* Task brief *
Pull out each line below that contains the word "Where", and copy those lines without changes.

* Dataset records *
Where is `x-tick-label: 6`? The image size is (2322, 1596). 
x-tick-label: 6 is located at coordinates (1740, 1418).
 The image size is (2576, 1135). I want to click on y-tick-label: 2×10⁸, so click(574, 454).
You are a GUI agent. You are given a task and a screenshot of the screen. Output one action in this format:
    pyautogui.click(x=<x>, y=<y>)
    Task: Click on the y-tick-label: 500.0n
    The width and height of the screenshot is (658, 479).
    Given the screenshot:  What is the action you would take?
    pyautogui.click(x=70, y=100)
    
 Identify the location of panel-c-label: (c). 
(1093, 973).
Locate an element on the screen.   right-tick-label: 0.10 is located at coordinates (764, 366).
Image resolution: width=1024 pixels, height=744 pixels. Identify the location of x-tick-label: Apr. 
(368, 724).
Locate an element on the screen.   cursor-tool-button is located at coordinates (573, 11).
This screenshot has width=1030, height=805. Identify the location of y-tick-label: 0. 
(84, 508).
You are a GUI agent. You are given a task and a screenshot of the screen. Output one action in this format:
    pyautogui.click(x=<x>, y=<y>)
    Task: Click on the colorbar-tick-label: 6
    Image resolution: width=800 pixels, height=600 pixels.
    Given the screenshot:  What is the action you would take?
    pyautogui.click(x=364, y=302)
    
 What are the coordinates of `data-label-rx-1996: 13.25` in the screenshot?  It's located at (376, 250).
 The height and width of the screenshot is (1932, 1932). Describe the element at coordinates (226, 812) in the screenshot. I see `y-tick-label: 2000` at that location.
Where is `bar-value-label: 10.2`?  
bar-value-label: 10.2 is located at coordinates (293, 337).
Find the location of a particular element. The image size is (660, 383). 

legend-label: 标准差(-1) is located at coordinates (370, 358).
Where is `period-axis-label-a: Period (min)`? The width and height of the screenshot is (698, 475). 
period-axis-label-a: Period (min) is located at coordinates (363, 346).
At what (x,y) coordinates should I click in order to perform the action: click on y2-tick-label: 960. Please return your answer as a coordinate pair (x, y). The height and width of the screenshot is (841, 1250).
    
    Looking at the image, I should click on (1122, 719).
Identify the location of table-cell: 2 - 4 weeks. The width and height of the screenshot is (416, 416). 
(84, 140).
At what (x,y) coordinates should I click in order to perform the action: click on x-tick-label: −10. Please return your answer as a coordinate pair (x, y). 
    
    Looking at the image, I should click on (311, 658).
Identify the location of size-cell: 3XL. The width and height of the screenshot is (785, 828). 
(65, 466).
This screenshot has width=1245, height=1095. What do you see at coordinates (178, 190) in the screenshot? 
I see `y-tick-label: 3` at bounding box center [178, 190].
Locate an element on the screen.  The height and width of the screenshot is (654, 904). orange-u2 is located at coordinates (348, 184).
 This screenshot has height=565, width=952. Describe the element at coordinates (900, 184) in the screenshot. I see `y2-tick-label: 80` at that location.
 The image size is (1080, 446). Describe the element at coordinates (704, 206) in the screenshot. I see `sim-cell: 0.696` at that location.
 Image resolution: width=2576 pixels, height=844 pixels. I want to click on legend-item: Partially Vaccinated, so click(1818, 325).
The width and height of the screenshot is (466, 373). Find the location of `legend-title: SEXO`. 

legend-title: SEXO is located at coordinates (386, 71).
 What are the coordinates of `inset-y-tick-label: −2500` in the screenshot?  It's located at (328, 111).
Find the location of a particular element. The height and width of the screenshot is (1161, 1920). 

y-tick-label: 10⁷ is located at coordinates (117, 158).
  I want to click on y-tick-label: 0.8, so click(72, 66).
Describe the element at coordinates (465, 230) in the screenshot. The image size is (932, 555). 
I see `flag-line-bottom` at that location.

* Output *
Where is `x-tick-label: 6`? The image size is (2322, 1596). 
Where is `bar-value-label: 10.2`?  
Where is `period-axis-label-a: Period (min)`? The width and height of the screenshot is (698, 475). 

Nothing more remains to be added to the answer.